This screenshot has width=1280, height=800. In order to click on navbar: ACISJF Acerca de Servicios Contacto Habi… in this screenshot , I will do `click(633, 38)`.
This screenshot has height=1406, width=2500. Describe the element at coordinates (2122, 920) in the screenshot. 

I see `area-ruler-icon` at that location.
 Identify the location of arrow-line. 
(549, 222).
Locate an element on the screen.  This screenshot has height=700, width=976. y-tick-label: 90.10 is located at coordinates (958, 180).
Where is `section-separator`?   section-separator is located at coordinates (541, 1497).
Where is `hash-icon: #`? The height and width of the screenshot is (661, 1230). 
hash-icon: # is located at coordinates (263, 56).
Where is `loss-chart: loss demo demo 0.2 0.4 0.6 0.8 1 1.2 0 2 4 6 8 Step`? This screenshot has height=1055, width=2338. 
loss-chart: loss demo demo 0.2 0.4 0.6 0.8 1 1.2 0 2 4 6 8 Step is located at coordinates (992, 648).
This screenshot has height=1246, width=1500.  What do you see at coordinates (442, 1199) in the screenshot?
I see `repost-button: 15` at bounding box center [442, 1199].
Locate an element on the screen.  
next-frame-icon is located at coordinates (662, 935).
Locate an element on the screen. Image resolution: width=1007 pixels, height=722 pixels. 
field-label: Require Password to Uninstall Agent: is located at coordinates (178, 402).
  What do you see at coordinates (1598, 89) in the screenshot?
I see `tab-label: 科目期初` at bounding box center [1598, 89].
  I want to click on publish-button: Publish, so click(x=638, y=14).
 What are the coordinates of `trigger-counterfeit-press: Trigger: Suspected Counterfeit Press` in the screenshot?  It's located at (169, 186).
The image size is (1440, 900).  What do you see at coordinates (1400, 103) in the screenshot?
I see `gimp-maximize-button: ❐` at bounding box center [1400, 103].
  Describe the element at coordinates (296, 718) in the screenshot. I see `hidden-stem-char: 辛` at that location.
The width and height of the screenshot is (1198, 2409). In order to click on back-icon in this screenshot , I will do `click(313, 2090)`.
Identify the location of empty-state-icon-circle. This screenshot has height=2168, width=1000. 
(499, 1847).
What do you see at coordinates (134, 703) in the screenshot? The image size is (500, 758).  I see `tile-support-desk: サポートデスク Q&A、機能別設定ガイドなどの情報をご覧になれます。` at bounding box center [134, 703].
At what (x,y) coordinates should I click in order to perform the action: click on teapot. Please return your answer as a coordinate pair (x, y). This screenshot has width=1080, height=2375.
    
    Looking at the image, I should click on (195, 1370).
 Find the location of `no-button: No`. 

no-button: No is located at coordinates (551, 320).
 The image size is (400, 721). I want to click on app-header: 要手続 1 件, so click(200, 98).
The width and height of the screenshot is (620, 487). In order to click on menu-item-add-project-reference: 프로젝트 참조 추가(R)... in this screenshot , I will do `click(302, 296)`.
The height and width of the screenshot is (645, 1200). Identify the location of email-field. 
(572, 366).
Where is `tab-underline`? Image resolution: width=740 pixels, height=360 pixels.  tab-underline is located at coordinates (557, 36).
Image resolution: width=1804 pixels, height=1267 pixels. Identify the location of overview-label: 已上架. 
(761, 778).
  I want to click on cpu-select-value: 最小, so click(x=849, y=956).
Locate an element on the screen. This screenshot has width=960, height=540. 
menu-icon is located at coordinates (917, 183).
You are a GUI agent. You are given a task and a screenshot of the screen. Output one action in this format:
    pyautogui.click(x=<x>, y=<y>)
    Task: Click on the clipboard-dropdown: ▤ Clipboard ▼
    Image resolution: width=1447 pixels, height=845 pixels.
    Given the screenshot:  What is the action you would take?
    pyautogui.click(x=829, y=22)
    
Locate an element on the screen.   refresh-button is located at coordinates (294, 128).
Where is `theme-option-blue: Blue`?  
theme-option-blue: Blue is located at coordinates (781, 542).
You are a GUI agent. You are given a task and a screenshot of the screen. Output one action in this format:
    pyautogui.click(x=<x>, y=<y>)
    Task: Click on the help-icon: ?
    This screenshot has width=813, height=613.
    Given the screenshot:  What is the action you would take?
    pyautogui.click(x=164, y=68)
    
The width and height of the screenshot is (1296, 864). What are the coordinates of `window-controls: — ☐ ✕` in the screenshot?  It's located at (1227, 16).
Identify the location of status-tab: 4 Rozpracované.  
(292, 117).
....................
AIM OF THE EXERCISE> Copy the records word for word, from the line with "What do you see at coordinates (1598, 89)" to the line with "menu-icon is located", both lines included.

ANSWER SECTION>
  What do you see at coordinates (1598, 89) in the screenshot?
I see `tab-label: 科目期初` at bounding box center [1598, 89].
  I want to click on publish-button: Publish, so click(x=638, y=14).
 What are the coordinates of `trigger-counterfeit-press: Trigger: Suspected Counterfeit Press` in the screenshot?  It's located at (169, 186).
The image size is (1440, 900).  What do you see at coordinates (1400, 103) in the screenshot?
I see `gimp-maximize-button: ❐` at bounding box center [1400, 103].
  Describe the element at coordinates (296, 718) in the screenshot. I see `hidden-stem-char: 辛` at that location.
The width and height of the screenshot is (1198, 2409). In order to click on back-icon in this screenshot , I will do `click(313, 2090)`.
Identify the location of empty-state-icon-circle. This screenshot has height=2168, width=1000. 
(499, 1847).
What do you see at coordinates (134, 703) in the screenshot? The image size is (500, 758).  I see `tile-support-desk: サポートデスク Q&A、機能別設定ガイドなどの情報をご覧になれます。` at bounding box center [134, 703].
At what (x,y) coordinates should I click in order to perform the action: click on teapot. Please return your answer as a coordinate pair (x, y). This screenshot has width=1080, height=2375.
    
    Looking at the image, I should click on (195, 1370).
 Find the location of `no-button: No`. 

no-button: No is located at coordinates (551, 320).
 The image size is (400, 721). I want to click on app-header: 要手続 1 件, so click(200, 98).
The width and height of the screenshot is (620, 487). In order to click on menu-item-add-project-reference: 프로젝트 참조 추가(R)... in this screenshot , I will do `click(302, 296)`.
The height and width of the screenshot is (645, 1200). Identify the location of email-field. 
(572, 366).
Where is `tab-underline`? Image resolution: width=740 pixels, height=360 pixels.  tab-underline is located at coordinates (557, 36).
Image resolution: width=1804 pixels, height=1267 pixels. Identify the location of overview-label: 已上架. 
(761, 778).
  I want to click on cpu-select-value: 最小, so click(x=849, y=956).
Locate an element on the screen. This screenshot has width=960, height=540. 
menu-icon is located at coordinates (917, 183).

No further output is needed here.